Start of DATA SECTION

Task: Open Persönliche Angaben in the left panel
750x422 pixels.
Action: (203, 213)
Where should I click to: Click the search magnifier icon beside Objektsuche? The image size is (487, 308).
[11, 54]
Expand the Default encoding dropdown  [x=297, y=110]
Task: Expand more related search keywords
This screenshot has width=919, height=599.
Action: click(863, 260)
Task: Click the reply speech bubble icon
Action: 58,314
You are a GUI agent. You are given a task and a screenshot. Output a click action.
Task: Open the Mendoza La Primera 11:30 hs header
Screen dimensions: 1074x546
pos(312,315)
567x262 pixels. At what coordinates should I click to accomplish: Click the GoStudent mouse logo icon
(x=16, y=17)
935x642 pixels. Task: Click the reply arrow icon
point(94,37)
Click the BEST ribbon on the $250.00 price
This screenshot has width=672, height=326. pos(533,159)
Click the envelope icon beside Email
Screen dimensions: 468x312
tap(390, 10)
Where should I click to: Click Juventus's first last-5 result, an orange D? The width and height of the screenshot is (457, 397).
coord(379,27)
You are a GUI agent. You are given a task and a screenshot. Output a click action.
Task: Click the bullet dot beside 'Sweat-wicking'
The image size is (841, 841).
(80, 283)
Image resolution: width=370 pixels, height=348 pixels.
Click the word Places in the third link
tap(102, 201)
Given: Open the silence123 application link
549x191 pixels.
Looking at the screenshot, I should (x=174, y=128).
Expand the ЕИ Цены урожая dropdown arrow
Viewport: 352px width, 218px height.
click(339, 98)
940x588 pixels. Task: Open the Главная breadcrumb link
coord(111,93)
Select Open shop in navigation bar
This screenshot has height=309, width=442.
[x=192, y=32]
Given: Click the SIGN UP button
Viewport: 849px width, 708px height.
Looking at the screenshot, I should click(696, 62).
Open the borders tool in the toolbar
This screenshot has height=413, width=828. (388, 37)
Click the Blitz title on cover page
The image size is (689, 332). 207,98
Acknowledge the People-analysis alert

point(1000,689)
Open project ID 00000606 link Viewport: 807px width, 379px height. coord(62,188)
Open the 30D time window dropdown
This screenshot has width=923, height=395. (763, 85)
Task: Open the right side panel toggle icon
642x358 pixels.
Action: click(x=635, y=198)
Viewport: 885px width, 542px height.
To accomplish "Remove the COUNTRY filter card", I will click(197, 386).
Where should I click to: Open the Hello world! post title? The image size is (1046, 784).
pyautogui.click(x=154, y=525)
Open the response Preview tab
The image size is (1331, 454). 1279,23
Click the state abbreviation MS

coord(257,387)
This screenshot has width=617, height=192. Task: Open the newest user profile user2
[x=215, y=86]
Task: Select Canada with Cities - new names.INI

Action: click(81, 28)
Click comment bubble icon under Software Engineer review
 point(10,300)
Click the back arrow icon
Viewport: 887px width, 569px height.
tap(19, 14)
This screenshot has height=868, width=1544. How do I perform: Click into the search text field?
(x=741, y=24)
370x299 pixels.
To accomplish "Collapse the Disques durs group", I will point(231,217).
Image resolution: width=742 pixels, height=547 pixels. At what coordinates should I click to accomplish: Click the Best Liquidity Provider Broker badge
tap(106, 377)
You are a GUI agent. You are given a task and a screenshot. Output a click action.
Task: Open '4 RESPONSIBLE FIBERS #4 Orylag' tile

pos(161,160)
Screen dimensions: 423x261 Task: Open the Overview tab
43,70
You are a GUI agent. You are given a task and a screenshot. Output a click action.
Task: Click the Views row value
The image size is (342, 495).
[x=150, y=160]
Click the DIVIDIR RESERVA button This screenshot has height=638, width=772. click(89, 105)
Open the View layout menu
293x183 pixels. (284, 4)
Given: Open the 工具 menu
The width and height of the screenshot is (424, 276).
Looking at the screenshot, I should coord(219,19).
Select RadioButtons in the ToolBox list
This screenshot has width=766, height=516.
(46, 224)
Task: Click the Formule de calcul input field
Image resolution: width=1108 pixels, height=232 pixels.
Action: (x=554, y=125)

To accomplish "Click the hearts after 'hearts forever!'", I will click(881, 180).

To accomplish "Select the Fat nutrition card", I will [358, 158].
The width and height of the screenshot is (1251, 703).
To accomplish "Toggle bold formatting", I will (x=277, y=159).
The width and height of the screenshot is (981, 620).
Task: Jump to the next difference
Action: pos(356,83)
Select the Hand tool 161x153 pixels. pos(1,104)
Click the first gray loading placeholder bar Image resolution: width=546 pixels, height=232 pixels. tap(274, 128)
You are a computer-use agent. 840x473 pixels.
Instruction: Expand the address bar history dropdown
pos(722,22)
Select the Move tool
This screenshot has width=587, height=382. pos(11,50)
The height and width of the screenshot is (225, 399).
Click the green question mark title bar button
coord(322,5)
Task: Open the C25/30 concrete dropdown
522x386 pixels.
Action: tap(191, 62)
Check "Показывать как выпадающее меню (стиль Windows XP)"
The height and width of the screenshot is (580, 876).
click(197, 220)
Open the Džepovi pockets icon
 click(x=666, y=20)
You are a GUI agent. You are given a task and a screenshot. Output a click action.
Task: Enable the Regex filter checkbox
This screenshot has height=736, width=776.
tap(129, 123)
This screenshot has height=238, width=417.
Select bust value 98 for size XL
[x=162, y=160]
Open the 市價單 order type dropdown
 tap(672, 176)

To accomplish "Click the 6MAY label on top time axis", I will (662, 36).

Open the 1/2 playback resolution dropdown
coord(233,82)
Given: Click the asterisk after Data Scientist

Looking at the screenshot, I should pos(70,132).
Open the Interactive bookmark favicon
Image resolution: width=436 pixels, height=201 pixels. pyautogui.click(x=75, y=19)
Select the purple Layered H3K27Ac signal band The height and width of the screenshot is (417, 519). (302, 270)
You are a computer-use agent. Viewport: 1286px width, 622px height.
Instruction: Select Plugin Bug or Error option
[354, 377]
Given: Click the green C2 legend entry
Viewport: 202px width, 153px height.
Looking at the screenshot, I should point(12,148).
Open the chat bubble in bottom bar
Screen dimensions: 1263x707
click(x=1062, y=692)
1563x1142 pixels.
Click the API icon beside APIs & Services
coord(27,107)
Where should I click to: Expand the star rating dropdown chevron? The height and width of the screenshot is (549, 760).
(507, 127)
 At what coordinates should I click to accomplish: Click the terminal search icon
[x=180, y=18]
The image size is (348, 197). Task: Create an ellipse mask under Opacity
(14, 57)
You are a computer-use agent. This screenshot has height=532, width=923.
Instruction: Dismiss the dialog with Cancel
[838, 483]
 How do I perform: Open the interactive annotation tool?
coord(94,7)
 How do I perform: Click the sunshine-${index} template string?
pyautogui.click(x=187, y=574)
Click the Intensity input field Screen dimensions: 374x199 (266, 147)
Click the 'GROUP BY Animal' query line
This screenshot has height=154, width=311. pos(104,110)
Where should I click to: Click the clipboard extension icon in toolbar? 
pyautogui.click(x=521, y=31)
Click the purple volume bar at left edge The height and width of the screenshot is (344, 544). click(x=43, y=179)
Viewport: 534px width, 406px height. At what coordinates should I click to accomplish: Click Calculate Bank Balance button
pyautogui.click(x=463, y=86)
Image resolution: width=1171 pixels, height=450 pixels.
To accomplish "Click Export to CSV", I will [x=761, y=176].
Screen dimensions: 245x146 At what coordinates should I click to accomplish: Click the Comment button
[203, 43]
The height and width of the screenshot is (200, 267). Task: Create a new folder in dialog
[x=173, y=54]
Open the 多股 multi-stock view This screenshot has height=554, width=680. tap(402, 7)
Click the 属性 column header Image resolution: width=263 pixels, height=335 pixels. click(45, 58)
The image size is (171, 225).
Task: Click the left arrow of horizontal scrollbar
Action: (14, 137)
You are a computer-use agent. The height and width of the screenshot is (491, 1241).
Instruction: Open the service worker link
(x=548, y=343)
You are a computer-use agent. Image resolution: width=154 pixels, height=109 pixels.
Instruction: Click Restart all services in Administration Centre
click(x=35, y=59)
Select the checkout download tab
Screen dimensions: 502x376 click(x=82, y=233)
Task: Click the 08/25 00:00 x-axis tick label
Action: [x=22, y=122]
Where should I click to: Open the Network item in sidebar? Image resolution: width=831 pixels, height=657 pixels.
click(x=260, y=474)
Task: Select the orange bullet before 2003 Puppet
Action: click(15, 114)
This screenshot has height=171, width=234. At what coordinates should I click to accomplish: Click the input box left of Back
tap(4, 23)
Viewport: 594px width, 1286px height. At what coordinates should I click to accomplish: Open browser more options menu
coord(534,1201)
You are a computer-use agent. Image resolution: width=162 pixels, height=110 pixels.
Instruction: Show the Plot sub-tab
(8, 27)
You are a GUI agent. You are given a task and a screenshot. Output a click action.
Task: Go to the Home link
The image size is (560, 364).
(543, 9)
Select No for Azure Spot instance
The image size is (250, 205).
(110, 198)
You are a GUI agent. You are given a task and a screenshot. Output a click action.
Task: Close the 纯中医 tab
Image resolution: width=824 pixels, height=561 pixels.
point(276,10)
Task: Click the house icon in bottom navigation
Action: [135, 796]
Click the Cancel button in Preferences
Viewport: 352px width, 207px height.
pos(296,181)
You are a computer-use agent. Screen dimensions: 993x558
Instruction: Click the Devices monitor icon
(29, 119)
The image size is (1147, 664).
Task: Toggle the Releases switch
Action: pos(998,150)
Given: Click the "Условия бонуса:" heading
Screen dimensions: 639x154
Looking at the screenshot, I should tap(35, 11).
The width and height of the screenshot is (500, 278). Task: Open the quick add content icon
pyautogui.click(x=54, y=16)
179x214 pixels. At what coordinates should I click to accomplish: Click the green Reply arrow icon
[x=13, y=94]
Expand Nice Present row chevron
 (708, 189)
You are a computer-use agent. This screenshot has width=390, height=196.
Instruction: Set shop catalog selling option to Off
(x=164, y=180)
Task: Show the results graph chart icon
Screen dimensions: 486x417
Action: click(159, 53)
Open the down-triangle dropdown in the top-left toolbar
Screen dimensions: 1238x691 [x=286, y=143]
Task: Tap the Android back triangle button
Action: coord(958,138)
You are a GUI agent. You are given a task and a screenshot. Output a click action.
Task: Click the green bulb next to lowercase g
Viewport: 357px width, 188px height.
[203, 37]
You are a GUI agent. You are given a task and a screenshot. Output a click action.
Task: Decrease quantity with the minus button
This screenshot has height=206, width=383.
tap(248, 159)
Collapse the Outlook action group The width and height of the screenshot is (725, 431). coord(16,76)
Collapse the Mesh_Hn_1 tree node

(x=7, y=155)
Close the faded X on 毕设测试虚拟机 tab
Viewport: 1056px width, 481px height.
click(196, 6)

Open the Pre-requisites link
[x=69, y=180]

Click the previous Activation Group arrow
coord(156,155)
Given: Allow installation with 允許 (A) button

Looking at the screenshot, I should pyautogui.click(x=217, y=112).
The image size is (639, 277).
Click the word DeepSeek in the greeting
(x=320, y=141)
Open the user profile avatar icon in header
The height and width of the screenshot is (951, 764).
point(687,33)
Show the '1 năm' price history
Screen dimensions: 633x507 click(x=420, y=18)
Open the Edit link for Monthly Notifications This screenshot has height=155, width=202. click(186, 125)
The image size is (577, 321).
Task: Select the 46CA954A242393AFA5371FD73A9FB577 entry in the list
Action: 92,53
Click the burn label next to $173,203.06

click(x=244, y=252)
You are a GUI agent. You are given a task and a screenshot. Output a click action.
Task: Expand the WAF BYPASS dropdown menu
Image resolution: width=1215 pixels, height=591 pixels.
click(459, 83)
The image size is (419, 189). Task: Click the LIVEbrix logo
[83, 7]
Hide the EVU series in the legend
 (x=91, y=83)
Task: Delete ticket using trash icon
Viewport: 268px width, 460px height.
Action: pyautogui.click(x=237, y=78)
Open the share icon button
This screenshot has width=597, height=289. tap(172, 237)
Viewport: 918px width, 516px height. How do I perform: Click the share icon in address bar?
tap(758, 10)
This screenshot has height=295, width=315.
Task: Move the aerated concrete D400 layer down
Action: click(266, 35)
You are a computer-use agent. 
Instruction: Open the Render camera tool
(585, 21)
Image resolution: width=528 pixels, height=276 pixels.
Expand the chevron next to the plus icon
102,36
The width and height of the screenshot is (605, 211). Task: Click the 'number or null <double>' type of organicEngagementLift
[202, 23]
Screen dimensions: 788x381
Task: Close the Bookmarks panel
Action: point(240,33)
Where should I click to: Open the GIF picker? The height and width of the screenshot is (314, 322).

End of DATA SECTION

> **TO DO**
Among the lines above, find those with the word "card". Copy them.

> **RESPONSE AREA**
To accomplish "Remove the COUNTRY filter card", I will click(197, 386).
To accomplish "Select the Fat nutrition card", I will [358, 158].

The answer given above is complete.